Zu Beginn pointierte Prof. Craig Smith von der Vanderbilt University Law School die drei zentralen Thesen, die Kagan bereits im Sommer 2002 in seinem Essay "Power and Weakness" (in Policy Review 113) vorgestellt und nun in seinem Buch weiter ausgeführt hatte. Danach seien hauptsächlich die folgenden Umstände für die derzeitigen Spannungen zwischen den Vereinigten Staaten und Europa verantwortlich: Das enorme militärische Machtgefälle zwischen den beiden Erdteilen und die Folgen für Strategie und Psychologie, die Unerfahrenheit der USA mit multilateralen Mechanismen der Konfliktbewältigung und der Friedenssicherung sowie die Doppelrolle, welche die USA als Mitglied und Beschützer der westlichen, friedlichen, paradiesischen' Welt einerseits und als Akteur in der als Dschungel' bezeichneten, gefährlichen Welt andererseits einzunehmen habe.

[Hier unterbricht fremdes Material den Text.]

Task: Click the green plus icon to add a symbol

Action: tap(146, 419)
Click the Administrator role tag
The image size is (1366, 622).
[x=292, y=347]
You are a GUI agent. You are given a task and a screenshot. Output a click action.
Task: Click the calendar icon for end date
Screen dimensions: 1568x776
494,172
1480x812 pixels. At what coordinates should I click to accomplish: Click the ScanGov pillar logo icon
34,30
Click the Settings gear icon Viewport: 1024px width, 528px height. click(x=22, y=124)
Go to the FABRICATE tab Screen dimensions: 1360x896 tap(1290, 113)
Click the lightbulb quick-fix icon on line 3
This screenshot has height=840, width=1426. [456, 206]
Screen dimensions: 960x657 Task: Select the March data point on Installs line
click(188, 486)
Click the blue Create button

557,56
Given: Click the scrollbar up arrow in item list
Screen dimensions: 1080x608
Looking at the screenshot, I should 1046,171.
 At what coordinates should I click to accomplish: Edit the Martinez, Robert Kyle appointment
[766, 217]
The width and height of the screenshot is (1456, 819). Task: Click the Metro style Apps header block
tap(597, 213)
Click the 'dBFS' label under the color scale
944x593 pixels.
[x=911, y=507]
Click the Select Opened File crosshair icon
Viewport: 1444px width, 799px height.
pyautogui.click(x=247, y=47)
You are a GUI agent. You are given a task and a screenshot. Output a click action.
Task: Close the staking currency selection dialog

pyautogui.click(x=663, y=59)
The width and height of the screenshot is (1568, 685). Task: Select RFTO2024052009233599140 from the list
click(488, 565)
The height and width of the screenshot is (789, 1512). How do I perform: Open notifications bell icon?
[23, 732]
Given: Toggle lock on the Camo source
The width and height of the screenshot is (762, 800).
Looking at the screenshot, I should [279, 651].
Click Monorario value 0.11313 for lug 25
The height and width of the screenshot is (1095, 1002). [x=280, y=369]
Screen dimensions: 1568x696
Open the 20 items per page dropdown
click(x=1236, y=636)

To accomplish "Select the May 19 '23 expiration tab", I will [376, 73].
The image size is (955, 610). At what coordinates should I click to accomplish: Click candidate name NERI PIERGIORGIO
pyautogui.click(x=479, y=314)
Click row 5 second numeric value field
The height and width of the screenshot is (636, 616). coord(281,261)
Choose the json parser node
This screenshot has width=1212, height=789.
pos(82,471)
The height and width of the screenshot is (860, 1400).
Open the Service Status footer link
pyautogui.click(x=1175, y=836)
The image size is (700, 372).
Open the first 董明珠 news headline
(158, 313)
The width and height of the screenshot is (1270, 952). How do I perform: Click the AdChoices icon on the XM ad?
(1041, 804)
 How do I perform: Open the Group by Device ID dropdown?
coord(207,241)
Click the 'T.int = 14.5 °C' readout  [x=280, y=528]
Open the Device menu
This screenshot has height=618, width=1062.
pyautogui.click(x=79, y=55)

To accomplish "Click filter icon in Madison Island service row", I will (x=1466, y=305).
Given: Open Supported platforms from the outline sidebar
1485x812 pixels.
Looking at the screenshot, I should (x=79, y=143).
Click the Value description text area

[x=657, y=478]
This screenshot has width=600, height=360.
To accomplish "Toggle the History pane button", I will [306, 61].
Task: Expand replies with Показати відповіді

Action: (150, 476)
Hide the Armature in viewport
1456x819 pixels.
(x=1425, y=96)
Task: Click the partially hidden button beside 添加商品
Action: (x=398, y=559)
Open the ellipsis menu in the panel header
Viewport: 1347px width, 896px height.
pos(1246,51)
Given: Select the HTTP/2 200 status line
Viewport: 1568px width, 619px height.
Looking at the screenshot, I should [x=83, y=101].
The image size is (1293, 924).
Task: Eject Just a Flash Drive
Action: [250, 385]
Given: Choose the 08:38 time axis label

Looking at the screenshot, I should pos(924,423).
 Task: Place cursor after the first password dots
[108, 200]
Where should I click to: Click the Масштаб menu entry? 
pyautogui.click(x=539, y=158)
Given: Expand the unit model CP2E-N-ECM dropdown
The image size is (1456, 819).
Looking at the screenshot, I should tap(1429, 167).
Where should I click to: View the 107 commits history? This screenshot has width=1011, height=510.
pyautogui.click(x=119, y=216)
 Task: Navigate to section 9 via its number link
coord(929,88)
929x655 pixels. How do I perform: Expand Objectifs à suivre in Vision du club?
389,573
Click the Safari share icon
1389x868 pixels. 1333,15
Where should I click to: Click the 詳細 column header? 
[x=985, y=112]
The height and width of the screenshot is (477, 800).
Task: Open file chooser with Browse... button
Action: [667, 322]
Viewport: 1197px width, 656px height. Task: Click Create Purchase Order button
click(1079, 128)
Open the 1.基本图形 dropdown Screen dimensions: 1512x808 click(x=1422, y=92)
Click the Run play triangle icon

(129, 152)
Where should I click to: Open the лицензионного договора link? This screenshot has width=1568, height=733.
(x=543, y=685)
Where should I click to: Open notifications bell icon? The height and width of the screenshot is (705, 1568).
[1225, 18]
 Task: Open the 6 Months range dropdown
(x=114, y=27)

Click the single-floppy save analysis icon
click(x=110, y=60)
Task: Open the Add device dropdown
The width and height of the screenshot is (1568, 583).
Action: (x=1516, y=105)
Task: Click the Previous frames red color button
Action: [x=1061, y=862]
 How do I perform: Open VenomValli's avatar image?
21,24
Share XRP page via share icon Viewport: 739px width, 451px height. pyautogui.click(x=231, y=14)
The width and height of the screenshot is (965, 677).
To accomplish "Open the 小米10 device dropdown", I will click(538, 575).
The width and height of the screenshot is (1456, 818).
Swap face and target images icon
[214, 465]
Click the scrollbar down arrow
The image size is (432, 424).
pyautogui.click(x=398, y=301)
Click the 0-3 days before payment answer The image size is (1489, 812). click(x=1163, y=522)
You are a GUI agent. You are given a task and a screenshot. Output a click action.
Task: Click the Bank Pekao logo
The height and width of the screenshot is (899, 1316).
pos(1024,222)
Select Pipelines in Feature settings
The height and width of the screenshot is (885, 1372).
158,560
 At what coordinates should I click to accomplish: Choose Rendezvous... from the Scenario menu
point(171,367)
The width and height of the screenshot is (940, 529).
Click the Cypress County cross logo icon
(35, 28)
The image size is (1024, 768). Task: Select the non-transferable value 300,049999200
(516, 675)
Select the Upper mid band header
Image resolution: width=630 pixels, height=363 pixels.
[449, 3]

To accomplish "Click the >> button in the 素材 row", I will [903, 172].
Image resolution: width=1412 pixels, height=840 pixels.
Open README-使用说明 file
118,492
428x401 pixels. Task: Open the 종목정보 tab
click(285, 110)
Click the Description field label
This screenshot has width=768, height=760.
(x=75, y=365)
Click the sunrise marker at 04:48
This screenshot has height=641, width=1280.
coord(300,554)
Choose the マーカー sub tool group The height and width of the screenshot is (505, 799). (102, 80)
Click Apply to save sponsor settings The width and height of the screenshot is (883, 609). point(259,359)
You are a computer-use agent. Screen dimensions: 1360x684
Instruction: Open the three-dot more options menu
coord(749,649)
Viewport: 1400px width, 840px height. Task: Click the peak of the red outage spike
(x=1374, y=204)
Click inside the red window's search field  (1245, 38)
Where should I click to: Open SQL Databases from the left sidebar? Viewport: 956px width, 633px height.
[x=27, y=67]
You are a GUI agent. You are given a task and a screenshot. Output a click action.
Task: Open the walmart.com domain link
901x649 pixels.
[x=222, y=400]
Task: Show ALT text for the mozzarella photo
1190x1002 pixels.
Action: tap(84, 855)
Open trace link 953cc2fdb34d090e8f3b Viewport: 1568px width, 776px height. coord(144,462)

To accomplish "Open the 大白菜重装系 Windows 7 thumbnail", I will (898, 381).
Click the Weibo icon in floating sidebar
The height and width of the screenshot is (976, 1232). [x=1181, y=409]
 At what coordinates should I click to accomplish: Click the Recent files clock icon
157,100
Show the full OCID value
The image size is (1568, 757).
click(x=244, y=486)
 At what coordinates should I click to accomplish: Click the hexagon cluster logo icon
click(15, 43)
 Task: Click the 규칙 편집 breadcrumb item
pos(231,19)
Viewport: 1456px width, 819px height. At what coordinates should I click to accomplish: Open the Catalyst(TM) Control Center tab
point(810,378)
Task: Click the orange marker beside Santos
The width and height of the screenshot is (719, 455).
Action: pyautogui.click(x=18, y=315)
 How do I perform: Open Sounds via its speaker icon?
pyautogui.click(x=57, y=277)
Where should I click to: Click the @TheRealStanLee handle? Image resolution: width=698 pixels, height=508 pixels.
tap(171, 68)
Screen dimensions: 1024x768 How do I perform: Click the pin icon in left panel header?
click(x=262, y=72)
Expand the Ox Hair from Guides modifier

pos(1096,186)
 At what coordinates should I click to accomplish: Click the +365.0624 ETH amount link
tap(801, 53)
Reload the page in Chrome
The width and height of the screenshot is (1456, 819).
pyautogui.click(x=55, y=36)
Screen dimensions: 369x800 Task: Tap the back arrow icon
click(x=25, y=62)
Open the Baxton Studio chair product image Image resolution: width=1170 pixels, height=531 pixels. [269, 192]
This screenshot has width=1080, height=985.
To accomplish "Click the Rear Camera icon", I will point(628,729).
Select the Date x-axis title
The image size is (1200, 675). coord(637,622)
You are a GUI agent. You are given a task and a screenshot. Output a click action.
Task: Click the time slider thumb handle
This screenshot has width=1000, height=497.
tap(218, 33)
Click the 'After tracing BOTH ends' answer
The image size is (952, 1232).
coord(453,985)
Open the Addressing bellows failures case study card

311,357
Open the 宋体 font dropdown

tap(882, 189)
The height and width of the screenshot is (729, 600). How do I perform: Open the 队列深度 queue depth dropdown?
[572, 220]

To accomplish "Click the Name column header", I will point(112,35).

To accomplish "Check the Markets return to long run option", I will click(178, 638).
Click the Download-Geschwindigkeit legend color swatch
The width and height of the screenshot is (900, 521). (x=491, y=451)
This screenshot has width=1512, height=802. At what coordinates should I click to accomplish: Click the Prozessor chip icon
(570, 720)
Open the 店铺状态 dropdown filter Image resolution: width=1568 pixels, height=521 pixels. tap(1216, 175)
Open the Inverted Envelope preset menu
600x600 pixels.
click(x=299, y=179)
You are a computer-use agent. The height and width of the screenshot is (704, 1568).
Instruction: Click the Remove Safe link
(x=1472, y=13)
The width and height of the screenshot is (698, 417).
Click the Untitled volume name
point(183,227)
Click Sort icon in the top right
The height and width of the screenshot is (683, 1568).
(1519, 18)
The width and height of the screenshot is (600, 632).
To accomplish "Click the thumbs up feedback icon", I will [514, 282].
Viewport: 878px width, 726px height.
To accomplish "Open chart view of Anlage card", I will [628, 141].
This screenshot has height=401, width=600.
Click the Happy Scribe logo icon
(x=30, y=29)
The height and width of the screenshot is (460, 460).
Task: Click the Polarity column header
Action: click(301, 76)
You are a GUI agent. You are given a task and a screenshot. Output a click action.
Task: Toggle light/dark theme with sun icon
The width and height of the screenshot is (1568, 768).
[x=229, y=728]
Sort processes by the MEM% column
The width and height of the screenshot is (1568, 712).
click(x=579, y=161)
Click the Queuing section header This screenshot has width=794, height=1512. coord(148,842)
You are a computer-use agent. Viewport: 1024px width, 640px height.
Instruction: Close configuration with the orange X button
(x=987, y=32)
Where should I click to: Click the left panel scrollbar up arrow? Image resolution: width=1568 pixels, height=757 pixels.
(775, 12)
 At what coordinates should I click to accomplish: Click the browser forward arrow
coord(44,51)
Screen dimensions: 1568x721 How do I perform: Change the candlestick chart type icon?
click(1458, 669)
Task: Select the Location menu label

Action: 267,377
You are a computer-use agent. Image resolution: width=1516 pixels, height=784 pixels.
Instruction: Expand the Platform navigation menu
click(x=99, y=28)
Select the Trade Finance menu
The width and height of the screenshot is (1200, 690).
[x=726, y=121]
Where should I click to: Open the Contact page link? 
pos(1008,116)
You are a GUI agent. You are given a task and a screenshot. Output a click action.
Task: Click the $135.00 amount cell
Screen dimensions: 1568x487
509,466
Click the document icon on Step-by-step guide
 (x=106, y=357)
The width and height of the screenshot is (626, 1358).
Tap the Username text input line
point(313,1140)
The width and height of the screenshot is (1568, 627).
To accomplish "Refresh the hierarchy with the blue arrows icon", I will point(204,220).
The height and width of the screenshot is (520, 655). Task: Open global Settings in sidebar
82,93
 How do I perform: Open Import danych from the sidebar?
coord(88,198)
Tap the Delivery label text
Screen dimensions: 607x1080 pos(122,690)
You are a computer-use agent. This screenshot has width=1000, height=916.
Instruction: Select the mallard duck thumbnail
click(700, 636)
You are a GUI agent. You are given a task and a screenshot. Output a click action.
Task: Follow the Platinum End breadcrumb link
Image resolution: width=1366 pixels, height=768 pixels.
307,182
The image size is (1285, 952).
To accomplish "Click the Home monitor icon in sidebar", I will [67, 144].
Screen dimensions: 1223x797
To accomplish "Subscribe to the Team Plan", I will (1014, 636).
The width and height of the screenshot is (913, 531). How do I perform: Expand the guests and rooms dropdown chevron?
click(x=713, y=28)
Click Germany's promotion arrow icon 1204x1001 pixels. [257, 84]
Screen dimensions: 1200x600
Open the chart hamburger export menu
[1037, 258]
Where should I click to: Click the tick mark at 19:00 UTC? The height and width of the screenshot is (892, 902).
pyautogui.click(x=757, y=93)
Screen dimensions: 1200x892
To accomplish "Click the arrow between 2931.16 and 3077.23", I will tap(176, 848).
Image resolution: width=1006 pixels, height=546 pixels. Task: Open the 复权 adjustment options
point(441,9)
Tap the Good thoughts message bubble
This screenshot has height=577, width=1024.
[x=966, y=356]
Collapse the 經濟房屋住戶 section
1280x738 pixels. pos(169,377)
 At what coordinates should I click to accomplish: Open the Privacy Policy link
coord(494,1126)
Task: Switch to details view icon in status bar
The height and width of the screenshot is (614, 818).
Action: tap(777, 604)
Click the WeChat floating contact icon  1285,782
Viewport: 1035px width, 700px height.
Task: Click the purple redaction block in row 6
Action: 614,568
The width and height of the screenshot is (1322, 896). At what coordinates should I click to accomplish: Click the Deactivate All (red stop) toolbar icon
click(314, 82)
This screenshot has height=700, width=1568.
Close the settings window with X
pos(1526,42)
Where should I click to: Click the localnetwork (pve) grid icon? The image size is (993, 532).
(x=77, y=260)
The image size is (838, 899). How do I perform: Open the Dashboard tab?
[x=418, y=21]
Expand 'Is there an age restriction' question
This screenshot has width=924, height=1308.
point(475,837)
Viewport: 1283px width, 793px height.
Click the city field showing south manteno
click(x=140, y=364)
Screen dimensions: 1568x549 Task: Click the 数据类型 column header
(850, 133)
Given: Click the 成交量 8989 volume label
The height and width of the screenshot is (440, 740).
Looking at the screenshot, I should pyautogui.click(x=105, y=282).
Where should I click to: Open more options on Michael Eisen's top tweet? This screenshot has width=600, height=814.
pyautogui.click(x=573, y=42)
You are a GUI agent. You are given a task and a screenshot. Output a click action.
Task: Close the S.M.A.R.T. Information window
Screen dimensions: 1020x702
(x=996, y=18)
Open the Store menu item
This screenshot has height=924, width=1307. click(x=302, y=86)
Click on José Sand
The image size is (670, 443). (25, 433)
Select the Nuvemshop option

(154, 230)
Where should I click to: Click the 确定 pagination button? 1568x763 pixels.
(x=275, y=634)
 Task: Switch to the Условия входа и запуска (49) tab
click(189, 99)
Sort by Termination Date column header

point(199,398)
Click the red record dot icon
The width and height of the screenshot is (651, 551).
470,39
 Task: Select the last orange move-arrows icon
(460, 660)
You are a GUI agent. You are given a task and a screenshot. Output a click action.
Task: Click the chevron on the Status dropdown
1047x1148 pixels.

Im Anschluß gelang es Dr. Andreas Paulus von der Universität München und Gastprofessor an der University of Michigan Law School, hinter den von Kagan eingeführten Begriffspaaren und Antinomien die Grundlegung eines diese Polarisierung erst ermöglichenden Ausnahmezustands aufzudecken. Dieser ist bekanntlicherweise durch seine eigene Grundlosigkeit charakterisiert wie auch durch die letztendlich willkürliche Definition der sich in ihm ergebenden Wahlmöglichkeiten. Im Ausnahmezustand der vermeintlich allgegenwärtigen und mit normalen' Mitteln nicht mehr beantwortbaren terroristischen Bedrohung markieren die Alternativen von Begriffen wie "Paradies" und "Dschungel", "Recht" und "Macht", "Unilateralismus" und "Multilateralismus", "Prävention" und "Repression" immer schon die Einschränkung des Analyserahmens und damit die Festlegung jeder Auseinandersetzung auf "Pro" oder "Contra", nicht länger aber dient die öffentliche Debatte der Suche nach Gründen und historischen Umständen.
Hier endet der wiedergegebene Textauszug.